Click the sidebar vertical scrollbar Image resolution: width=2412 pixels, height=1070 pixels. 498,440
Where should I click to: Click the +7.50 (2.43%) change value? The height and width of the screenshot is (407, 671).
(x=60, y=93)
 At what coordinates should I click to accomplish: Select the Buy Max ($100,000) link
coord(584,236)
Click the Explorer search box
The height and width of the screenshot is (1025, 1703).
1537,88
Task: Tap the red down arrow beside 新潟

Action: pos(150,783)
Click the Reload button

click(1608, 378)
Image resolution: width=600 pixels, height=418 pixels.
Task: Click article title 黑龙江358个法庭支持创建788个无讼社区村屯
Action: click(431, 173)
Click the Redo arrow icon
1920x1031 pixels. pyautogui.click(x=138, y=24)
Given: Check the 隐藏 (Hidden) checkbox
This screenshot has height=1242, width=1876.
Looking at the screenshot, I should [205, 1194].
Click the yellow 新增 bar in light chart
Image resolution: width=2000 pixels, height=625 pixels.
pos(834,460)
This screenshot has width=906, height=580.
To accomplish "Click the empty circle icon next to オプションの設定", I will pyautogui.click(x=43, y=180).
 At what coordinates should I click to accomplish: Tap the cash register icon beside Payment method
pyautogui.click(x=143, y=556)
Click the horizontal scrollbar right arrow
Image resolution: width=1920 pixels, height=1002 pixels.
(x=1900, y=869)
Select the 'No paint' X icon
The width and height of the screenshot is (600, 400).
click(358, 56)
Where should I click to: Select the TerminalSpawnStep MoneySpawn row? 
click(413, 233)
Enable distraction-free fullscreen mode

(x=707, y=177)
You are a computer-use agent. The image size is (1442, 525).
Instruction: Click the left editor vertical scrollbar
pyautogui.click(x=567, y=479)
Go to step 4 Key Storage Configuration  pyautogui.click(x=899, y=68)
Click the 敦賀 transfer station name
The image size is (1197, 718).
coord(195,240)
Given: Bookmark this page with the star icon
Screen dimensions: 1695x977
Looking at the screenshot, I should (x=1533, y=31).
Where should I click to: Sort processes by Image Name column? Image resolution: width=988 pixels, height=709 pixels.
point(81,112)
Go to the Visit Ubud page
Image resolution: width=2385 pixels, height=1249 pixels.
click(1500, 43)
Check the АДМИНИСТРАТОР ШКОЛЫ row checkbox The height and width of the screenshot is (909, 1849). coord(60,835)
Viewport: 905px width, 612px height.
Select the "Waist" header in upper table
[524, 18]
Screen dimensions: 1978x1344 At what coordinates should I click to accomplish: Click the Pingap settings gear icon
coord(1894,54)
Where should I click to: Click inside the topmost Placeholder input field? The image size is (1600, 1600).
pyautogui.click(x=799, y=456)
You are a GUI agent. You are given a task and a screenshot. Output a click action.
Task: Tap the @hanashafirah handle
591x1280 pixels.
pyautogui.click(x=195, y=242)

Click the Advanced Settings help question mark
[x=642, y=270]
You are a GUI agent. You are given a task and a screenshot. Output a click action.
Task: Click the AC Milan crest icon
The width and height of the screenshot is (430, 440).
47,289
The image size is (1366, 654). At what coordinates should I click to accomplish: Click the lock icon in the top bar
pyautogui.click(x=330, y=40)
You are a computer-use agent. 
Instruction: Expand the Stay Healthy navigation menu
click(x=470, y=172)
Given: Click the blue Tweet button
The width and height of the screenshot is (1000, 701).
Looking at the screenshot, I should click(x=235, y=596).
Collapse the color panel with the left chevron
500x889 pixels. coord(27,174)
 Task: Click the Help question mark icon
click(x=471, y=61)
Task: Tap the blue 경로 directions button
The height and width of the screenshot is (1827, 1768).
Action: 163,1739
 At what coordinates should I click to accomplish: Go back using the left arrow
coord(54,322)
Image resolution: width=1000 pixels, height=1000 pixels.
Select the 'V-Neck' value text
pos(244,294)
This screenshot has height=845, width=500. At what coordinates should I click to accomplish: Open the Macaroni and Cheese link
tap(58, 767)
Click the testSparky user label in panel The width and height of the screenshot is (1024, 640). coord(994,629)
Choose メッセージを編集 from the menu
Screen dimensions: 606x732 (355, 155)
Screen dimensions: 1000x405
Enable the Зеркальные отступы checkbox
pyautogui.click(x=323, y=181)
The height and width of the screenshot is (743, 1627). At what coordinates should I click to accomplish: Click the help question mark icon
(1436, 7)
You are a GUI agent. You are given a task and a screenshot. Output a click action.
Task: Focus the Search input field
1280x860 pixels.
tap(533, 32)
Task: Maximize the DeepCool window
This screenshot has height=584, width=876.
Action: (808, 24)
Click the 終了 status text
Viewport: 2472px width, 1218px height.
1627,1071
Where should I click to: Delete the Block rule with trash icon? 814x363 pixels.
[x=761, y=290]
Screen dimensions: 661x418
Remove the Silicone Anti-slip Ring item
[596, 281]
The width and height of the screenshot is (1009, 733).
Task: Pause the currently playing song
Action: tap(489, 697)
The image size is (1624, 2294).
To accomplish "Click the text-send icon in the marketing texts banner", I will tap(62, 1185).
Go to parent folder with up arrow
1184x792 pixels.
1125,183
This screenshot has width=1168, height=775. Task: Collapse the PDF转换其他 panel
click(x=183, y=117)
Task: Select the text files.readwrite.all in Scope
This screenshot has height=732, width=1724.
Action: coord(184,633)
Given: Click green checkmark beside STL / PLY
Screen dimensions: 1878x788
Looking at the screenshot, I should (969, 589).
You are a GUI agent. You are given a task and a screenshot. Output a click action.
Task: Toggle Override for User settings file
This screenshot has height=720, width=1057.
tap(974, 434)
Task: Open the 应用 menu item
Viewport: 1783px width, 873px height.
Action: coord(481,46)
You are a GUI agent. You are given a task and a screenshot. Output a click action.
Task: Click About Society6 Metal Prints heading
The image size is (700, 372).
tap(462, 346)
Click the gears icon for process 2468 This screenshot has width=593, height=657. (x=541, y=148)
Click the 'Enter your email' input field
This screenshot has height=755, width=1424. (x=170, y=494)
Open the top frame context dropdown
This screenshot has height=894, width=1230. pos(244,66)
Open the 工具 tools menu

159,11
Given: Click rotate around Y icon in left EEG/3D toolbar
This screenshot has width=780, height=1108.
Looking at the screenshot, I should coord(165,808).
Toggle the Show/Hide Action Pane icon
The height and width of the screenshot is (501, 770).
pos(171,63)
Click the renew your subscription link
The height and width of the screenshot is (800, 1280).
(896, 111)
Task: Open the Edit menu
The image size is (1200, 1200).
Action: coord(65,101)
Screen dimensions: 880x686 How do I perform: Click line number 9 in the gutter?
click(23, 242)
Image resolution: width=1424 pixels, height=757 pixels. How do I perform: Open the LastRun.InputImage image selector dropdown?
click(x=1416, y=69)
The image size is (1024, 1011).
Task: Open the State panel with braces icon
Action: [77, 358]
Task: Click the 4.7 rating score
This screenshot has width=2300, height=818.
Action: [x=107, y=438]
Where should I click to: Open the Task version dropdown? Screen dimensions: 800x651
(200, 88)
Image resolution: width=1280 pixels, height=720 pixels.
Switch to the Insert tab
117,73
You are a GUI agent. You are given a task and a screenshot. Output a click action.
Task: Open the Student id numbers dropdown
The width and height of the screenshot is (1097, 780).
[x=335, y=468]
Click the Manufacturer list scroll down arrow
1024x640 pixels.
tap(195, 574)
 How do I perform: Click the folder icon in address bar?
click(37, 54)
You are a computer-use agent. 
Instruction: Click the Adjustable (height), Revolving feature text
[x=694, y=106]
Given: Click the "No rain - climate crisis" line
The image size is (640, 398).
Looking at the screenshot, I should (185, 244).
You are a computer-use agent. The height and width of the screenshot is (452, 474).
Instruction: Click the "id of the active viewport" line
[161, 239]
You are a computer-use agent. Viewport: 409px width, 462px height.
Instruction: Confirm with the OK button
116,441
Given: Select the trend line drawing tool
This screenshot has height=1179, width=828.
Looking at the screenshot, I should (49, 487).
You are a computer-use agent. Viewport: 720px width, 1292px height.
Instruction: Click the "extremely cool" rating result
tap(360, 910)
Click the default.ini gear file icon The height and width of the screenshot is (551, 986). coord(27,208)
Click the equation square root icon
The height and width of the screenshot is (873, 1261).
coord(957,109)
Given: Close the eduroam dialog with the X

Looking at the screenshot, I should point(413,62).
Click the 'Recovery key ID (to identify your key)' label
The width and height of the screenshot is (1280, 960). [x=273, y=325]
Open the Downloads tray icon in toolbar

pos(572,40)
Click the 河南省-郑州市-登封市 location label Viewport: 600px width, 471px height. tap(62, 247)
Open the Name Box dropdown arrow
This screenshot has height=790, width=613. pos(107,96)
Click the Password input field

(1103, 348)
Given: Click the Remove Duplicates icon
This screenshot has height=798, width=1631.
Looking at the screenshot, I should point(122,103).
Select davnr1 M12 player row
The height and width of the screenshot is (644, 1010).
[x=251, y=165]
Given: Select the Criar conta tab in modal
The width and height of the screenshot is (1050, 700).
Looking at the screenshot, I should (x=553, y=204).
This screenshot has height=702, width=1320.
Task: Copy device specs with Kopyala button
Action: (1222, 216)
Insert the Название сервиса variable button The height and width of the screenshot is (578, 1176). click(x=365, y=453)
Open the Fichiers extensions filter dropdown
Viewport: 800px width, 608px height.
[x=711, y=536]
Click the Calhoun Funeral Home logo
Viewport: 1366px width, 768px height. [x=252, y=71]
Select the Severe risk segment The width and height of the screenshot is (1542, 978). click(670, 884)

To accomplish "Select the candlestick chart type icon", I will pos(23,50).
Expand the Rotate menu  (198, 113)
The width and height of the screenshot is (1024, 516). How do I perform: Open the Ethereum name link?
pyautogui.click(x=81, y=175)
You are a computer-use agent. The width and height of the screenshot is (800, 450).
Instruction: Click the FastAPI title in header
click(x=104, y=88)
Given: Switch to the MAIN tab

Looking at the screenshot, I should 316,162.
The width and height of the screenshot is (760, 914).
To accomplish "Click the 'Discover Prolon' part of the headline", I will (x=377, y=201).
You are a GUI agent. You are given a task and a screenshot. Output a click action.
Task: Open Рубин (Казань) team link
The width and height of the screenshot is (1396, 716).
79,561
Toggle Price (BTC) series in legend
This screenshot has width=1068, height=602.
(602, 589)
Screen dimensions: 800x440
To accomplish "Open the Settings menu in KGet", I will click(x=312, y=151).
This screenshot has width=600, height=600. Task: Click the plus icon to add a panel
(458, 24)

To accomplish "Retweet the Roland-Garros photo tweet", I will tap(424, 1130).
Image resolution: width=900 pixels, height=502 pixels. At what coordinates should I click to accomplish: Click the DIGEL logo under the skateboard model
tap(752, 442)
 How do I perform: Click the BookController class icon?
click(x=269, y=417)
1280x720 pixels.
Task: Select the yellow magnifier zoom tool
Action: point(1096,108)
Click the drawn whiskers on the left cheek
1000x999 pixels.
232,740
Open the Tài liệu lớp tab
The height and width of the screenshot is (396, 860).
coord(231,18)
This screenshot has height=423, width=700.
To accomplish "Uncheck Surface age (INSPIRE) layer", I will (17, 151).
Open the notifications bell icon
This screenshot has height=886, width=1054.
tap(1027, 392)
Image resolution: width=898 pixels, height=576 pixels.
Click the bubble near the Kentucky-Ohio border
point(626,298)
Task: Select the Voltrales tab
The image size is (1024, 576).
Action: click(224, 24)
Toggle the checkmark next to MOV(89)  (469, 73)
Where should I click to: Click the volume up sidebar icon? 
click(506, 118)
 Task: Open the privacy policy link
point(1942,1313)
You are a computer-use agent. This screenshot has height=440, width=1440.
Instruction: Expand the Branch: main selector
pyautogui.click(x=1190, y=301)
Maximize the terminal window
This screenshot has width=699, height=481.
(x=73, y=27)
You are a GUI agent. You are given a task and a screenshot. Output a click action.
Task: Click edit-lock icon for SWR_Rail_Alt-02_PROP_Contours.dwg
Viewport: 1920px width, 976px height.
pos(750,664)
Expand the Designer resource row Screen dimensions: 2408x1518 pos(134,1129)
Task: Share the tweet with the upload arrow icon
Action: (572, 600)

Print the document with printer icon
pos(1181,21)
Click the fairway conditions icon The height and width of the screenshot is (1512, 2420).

- _Description of the task_: As you read the records above, find each line that contains "Maximize" and copy it.

- _Solution below_:
Task: Maximize the DeepCool window
Maximize the terminal window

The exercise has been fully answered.